# CSV format for source data files

## Overview

Source files for bulk data loading into Aerospike Graph Service (AGS) use the comma-separated values (CSV) format described here.

::: note
The AGS bulk loader requires source data files to be stored in a defined directory structure as described in the [Directory Structure](#directory-structure) section of this page.
:::

## Header rows

Each CSV file has a comma-separated header row. Header rows must contain no spaces between delimited columns.

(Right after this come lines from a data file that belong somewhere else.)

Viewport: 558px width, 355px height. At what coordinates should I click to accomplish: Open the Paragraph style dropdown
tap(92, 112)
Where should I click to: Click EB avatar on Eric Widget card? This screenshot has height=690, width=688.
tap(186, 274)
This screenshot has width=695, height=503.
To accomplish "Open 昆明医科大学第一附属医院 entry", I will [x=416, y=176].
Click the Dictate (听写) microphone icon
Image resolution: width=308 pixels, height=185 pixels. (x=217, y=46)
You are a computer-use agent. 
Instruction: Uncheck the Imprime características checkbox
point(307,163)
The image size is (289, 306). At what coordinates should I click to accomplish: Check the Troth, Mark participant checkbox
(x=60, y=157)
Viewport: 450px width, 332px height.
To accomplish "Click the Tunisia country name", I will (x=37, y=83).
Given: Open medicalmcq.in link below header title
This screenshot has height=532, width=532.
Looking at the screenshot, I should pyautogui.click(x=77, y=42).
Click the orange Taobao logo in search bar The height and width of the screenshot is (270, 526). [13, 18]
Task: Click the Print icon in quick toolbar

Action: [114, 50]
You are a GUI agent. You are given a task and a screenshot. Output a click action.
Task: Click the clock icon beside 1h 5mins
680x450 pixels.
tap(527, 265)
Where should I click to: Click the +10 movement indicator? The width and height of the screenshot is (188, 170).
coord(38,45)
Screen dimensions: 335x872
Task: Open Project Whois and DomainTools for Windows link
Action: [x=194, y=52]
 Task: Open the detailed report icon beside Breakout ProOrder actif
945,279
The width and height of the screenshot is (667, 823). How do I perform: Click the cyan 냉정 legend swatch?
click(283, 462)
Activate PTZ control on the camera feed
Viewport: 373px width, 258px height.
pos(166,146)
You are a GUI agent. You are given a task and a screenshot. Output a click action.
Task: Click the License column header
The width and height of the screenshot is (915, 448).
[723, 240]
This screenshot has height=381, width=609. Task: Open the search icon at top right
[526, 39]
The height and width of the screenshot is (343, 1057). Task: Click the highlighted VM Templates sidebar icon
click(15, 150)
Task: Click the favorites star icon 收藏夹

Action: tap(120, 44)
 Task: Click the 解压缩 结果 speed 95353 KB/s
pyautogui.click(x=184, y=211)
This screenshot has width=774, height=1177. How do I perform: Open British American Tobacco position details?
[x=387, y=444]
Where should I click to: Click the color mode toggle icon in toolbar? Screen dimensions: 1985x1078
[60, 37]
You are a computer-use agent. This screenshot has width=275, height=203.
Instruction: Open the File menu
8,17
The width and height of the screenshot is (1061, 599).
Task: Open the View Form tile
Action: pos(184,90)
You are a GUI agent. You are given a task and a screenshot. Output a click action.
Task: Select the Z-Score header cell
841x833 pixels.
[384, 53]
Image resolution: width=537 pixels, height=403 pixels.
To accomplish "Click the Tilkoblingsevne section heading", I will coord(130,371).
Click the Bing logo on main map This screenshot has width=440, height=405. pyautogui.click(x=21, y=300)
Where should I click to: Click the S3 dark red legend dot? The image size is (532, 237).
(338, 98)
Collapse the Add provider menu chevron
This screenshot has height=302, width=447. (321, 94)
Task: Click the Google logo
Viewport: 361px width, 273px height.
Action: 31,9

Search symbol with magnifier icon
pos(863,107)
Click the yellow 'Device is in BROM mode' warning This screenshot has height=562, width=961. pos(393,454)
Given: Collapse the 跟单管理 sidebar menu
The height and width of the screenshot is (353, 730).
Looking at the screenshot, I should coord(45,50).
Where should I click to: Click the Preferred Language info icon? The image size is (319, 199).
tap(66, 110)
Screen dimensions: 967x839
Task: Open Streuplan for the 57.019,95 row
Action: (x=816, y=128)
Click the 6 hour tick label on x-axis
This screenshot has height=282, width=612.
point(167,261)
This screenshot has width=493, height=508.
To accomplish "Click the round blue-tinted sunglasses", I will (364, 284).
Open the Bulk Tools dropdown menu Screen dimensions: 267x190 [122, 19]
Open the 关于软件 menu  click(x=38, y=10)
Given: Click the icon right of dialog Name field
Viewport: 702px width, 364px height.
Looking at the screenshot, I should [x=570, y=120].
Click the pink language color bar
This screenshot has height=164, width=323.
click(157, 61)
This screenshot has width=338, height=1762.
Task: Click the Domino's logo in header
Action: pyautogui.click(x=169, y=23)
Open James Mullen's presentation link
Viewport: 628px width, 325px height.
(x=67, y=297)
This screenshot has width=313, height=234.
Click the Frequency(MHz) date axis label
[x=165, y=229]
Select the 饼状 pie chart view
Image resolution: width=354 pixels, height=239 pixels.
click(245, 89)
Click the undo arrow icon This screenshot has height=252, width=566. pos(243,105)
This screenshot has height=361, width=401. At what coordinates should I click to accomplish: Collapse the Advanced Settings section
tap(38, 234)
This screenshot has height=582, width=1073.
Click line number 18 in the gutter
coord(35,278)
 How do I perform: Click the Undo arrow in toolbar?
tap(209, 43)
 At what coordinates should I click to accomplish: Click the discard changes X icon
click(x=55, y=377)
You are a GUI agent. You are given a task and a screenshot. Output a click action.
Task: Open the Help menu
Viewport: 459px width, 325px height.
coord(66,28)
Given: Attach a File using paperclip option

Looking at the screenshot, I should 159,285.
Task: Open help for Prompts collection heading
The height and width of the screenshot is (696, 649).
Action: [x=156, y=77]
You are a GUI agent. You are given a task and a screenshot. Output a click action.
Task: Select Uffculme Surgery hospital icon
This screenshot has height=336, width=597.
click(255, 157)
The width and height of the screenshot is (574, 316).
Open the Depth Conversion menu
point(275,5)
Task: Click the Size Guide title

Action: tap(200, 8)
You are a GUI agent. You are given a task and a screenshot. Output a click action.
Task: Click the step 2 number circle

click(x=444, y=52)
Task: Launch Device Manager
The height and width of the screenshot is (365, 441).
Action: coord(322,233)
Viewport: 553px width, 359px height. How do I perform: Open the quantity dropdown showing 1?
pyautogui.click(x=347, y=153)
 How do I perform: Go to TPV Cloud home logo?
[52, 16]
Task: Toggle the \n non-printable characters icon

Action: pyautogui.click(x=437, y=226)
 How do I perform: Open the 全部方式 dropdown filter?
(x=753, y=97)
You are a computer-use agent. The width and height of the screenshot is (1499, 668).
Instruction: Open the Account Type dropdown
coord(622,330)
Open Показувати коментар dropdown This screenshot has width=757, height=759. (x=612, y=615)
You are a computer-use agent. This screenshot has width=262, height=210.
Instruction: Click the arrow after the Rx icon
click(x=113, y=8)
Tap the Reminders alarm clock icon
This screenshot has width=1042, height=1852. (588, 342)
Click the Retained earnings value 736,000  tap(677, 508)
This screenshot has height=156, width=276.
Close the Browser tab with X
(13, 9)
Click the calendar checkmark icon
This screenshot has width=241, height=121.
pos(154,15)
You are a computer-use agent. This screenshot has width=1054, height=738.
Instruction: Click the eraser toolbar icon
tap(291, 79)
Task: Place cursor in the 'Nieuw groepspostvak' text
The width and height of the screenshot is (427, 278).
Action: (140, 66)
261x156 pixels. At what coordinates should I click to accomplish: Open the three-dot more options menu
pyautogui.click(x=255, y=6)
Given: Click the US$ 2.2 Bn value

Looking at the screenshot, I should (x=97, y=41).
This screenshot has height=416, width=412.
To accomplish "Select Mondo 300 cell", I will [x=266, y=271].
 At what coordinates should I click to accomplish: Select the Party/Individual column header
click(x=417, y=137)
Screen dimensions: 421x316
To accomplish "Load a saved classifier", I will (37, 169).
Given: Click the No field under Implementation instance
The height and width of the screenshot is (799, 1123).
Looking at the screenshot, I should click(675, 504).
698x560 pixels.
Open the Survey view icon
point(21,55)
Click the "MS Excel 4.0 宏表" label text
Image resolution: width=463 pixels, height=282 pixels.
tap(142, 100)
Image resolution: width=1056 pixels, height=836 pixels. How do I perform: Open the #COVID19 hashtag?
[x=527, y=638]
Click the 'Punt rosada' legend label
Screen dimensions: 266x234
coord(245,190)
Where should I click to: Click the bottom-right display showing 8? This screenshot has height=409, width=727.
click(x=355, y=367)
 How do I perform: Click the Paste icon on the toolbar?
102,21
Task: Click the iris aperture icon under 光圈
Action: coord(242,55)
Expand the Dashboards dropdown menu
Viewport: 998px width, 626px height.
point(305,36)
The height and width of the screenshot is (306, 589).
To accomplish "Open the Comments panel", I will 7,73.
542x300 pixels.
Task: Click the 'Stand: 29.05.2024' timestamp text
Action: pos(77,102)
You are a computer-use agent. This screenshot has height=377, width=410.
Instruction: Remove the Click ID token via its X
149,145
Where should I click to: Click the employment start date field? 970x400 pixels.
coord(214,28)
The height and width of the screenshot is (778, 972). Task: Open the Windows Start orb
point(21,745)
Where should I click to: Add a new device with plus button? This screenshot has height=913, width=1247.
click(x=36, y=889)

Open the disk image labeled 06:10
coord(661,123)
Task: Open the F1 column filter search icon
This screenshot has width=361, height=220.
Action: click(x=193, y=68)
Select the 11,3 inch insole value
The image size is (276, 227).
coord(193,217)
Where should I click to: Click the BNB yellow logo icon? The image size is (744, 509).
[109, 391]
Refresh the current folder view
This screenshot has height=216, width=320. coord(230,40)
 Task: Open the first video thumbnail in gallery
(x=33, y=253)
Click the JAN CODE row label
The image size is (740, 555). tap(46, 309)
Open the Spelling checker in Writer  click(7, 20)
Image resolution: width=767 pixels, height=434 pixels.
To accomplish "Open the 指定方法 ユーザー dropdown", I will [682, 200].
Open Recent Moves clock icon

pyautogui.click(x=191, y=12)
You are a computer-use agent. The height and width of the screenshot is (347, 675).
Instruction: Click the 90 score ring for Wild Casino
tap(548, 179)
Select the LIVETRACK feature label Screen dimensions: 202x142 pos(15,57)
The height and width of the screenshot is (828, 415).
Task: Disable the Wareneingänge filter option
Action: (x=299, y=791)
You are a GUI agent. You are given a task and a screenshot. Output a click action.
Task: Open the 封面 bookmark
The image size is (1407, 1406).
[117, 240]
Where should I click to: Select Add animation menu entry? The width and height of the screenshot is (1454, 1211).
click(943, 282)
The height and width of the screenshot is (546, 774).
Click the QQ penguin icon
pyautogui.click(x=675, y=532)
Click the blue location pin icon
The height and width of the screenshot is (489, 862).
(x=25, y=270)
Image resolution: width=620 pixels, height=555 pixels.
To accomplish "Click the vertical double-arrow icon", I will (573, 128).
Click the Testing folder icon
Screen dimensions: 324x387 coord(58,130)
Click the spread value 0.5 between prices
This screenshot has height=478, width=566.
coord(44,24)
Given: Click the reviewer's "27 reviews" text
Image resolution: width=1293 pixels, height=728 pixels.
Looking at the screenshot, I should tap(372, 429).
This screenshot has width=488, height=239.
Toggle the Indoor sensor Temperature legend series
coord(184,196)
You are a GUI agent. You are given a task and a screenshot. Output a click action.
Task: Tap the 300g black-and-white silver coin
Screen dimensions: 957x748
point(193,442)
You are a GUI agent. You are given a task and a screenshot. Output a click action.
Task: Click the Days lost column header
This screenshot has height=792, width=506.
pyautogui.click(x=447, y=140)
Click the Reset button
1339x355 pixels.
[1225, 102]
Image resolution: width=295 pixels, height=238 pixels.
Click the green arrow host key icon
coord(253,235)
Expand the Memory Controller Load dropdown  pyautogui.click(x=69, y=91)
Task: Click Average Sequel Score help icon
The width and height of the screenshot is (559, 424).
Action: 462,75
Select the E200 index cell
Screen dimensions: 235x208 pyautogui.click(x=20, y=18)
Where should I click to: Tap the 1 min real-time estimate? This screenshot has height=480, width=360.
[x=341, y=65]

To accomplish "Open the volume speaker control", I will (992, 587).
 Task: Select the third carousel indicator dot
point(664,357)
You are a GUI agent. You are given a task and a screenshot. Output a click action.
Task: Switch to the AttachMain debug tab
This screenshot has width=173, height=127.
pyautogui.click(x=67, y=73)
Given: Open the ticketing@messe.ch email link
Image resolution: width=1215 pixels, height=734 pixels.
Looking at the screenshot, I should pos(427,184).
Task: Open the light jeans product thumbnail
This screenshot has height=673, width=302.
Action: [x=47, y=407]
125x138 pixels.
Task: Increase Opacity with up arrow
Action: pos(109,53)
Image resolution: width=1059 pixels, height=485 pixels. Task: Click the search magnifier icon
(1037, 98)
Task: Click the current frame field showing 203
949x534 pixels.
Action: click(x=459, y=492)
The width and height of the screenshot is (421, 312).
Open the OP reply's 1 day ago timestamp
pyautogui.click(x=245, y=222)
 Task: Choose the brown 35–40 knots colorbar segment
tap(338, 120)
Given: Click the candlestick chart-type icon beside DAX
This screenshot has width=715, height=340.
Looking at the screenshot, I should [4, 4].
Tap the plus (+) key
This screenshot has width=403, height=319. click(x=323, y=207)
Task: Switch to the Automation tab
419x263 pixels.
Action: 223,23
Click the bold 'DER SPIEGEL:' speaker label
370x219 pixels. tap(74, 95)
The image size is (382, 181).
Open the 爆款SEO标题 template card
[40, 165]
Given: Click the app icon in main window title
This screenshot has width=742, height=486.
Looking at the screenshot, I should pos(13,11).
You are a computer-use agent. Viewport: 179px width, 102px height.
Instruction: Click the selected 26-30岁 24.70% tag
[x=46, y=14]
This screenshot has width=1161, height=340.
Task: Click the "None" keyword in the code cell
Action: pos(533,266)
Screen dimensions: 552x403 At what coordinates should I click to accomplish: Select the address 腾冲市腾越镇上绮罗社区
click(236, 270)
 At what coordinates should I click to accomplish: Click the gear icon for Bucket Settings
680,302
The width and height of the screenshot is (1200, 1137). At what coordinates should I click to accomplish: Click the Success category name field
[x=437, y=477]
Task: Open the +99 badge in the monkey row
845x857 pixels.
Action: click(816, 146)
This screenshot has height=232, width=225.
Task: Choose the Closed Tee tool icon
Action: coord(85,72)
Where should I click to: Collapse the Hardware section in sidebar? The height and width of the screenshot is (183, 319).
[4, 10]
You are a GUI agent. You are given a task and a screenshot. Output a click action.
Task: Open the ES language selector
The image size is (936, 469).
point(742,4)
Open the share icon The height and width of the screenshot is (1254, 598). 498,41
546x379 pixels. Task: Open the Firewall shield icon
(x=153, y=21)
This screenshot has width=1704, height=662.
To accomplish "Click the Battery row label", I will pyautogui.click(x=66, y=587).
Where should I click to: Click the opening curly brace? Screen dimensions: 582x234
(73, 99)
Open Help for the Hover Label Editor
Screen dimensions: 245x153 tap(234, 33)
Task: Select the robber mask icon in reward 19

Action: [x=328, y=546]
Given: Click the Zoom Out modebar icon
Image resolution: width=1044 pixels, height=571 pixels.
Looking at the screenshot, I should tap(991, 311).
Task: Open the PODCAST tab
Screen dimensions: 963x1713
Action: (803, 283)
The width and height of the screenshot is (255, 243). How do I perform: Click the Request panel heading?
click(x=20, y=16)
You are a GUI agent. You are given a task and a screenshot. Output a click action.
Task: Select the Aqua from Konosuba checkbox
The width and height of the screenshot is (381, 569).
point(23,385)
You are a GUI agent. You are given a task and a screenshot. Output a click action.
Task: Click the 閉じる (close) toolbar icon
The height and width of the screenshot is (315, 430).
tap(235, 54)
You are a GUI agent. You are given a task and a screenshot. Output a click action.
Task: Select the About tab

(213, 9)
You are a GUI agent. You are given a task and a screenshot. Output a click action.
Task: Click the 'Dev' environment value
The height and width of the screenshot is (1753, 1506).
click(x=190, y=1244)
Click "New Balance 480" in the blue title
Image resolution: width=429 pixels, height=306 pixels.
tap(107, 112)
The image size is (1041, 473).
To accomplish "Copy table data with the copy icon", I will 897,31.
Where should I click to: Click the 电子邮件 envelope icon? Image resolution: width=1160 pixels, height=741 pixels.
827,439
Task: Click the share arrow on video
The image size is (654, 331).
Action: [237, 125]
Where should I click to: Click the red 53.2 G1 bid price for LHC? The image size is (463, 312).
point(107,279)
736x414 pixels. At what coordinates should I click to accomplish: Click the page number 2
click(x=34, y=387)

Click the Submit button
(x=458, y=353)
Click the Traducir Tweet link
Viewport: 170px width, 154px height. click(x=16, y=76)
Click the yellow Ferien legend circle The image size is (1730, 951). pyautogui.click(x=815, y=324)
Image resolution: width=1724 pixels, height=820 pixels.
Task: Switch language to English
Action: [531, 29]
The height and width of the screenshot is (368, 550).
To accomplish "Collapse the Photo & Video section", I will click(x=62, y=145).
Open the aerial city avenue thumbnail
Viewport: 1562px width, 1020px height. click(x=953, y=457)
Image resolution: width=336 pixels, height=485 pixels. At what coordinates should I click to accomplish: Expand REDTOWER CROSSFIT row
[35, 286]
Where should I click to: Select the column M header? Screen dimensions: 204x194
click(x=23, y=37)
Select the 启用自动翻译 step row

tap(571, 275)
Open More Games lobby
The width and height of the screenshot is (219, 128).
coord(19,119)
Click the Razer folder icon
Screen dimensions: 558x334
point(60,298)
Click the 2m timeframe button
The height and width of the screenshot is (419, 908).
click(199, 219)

### Vertex data file headers

| Header | Required? | Description |
|----|----|----|
| `~id` | Yes | Unique ID for the vertex. `~id` values may be of data type `String` or `Long`. Number values must be positive whole numbers. |
| `~label` | No | Label for the vertex. If `~label` is not specified, the bulk loader adds a default value of `vertex` for the `~label` field. |

### Edge data file headers

| Header | Required? | Description |
|----|----|----|
| `~from` | Yes | Vertex ID of the *from* vertex. |
| `~to` | Yes | Vertex ID of the *to* vertex. |
| `~label` | No | Label for the edge. Each edge can have only one label. If `~label` is not specified, the bulk loader adds a default value of `edge` for the `~label` field. |

::: note
AGS does not support user-provided `~id` values for edges, so the `~id` column is optional for edge CSV files. If your CSV file contains an `~id` column, the values are ignored.
:::

### Property column headers

Specify a header for each data column with the format `propertyName:type:cardinality`.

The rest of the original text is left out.